Please, bear with me, as I am an absolute Haskell beginner. Any suggestions for code improvement are more than welcome!


Solution

  • Admittedly I'm not familiar with Pandoc and the problem domain but if correctly understood the purpose of tex2mml function then I believe this should achieve what you want:

    import Control.Applicative ((<$>))
    import Text.Pandoc.JSON
    import Text.TeXMath
           (writeMathML, readTeX, DisplayType(DisplayInline))
    import Text.XML.Light (Element,showElement)
    
    texMathToMathML :: DisplayType -> String -> Either String Element
    texMathToMathML dt s = writeMathML dt <$> readTeX s
    
    tex2mml :: String -> String
    tex2mml latex = either id showElement (texMathToMathML DisplayInline latex)
    
    -- actual definition of tex2svg goes here
    tex2svg = undefined
    
    main :: IO ()
    main = toJSONFilter tex2math
      where
        tex2math :: Inline -> IO Inline
        tex2math (Math DisplayMath latex) = do
          svg <- tex2svg latex
          return (Math DisplayMath svg)
        tex2math (Math InlineMath latex) = return (Math InlineMath (tex2mml latex))
        tex2math other = return other
    

    I'm using either function to scrutinise the result of the conversion function texMathToMathML - in case of failure the error is returned as is (id), in case of success showElement function is used to convert Element into its XML string representation.
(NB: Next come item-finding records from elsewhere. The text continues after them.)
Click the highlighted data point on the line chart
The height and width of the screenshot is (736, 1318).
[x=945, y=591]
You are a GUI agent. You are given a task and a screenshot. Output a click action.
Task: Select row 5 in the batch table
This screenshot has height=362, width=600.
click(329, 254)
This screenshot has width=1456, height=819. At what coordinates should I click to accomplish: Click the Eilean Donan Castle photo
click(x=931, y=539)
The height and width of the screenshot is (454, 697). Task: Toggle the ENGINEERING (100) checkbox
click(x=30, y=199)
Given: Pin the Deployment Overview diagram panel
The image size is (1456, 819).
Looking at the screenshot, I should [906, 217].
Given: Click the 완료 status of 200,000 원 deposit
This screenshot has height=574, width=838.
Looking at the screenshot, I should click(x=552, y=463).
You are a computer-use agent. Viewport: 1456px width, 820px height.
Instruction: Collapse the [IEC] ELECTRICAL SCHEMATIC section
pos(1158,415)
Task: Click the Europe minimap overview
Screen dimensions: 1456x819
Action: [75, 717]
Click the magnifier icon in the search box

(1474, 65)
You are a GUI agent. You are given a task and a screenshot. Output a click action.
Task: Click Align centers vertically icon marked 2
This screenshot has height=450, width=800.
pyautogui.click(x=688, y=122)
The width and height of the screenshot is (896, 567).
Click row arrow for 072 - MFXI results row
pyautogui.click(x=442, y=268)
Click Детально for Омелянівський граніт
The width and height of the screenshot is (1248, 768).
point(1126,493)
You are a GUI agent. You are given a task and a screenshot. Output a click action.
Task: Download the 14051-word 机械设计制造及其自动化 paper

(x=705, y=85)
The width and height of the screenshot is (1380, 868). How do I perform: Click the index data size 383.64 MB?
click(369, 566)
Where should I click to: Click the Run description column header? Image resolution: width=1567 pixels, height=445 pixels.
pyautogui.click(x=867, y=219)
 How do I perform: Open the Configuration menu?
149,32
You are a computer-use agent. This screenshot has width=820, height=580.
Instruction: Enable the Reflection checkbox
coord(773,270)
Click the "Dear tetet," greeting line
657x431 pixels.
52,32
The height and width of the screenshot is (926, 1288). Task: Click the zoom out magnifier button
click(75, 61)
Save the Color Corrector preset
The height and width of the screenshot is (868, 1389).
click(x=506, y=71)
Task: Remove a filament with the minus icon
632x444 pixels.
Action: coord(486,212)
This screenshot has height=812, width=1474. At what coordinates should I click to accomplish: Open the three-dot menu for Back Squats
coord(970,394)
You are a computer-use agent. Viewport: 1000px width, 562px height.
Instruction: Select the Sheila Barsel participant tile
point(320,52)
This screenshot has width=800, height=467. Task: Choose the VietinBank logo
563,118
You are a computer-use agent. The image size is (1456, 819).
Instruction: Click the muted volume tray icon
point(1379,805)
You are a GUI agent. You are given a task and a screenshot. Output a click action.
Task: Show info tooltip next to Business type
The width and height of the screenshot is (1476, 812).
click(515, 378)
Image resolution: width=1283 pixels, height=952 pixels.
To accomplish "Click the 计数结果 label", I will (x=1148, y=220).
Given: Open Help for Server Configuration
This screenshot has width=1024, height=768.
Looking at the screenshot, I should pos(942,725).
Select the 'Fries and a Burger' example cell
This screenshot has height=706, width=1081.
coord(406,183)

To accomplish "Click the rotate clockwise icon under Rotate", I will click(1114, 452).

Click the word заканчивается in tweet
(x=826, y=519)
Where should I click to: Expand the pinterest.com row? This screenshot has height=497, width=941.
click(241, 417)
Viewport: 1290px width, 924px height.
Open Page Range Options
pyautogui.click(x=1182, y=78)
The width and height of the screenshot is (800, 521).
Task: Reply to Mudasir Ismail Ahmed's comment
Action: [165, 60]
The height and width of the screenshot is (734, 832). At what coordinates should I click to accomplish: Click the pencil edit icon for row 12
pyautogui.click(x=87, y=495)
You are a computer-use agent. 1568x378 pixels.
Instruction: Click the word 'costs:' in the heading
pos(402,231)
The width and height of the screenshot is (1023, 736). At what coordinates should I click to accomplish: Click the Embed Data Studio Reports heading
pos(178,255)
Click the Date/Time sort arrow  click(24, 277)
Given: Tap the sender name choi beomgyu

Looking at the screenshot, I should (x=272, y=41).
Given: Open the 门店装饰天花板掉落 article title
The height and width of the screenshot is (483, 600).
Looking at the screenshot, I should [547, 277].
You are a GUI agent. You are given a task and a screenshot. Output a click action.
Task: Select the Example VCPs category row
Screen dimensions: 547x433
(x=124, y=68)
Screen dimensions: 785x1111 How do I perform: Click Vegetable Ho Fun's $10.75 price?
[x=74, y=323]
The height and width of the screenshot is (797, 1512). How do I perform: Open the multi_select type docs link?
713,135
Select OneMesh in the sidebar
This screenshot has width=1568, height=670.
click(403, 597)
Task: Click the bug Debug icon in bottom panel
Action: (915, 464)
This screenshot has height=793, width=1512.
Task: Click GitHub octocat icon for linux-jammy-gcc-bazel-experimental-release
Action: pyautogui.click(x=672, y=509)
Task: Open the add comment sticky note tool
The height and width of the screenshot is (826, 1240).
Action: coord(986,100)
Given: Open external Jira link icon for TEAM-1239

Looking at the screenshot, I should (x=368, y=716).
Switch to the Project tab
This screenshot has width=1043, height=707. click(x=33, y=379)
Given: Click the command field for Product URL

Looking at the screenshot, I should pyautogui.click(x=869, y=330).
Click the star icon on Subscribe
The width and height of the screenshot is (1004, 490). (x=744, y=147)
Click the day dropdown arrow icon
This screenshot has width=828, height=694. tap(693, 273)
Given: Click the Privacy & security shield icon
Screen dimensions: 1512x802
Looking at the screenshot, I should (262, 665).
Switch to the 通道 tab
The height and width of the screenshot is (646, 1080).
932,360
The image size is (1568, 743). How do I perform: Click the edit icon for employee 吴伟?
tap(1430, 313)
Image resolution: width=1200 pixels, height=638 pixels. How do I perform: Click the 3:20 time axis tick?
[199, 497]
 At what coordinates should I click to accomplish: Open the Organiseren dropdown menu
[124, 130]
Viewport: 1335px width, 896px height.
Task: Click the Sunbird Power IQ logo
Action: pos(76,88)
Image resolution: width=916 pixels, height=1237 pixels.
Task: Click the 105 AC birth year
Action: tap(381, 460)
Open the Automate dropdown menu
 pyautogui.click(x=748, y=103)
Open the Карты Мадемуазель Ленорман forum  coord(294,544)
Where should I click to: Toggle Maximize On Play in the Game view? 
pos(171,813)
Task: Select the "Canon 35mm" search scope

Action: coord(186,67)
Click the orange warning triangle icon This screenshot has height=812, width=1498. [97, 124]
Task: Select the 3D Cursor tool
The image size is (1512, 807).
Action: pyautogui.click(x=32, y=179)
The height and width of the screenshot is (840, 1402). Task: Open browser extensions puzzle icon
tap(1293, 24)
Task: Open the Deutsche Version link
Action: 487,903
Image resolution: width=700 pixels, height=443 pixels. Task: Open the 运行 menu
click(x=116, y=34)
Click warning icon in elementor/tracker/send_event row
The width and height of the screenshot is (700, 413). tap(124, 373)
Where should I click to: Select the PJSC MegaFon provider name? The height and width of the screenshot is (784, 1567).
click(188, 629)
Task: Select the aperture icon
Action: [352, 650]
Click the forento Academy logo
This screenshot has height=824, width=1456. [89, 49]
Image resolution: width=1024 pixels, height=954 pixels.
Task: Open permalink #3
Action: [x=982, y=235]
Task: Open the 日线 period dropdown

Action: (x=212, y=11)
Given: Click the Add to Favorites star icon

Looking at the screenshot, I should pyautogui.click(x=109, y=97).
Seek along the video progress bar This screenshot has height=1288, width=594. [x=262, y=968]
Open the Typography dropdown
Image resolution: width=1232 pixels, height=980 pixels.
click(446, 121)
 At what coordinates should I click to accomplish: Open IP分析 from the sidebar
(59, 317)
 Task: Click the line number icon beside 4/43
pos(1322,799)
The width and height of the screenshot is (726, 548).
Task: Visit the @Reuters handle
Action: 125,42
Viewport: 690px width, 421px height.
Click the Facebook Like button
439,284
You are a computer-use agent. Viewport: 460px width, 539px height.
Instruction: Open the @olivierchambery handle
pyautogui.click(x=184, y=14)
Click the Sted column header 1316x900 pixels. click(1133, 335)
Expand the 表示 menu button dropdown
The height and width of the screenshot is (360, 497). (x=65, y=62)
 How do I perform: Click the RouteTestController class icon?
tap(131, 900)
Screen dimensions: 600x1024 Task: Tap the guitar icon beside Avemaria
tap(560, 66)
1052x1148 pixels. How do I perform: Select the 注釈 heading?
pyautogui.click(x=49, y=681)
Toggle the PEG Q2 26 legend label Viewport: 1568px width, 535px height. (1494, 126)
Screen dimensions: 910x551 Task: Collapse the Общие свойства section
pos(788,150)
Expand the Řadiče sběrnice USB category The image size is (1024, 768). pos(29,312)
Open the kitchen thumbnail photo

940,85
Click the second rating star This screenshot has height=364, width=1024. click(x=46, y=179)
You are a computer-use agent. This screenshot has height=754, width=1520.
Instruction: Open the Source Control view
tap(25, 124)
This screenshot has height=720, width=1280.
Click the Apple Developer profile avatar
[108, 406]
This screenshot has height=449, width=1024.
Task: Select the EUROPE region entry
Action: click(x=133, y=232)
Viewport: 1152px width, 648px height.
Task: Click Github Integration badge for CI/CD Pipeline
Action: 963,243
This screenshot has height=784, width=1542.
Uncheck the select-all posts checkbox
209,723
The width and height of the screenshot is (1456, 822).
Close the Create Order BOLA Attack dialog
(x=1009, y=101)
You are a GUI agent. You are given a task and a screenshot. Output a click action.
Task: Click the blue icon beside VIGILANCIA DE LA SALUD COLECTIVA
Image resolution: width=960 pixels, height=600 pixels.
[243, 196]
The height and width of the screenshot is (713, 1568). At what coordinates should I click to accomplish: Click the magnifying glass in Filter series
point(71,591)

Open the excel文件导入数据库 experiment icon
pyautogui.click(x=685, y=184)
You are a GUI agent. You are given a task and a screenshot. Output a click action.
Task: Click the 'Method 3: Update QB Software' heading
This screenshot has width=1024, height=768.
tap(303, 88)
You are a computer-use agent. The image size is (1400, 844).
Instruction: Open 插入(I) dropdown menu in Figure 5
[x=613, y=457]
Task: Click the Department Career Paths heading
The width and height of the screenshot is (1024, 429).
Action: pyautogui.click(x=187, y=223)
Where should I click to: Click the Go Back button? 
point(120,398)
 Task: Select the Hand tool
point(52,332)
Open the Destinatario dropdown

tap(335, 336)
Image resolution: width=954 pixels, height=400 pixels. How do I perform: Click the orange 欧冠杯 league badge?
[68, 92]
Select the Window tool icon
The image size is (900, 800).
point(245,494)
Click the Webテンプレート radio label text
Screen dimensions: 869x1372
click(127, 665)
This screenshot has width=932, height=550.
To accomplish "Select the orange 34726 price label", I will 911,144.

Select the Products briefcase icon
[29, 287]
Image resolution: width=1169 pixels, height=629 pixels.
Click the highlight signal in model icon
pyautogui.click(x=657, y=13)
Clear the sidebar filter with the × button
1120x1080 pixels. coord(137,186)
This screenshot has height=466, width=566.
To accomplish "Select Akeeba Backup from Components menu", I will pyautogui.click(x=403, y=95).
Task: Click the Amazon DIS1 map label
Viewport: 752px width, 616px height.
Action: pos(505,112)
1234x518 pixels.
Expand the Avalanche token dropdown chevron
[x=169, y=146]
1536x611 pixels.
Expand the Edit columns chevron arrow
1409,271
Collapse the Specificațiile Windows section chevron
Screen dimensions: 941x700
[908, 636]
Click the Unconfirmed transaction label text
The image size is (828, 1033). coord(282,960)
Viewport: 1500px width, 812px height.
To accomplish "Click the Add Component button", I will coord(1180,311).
    This could also be rewritten using pattern matching if you find that clearer:

    tex2mml :: String -> String
    tex2mml latex = case texMathToMathML DisplayInline latex of
      Left err -> err
      Right xml -> showElement xml
    

    As the computation is pure it doesn't need to be embedded in IO monad, and the result can be passed straight into the Math constructor.

    There are also other functions in Text.XML.Light.Output module if you wish to pretty print the XML string or wish to include XML document header in the output.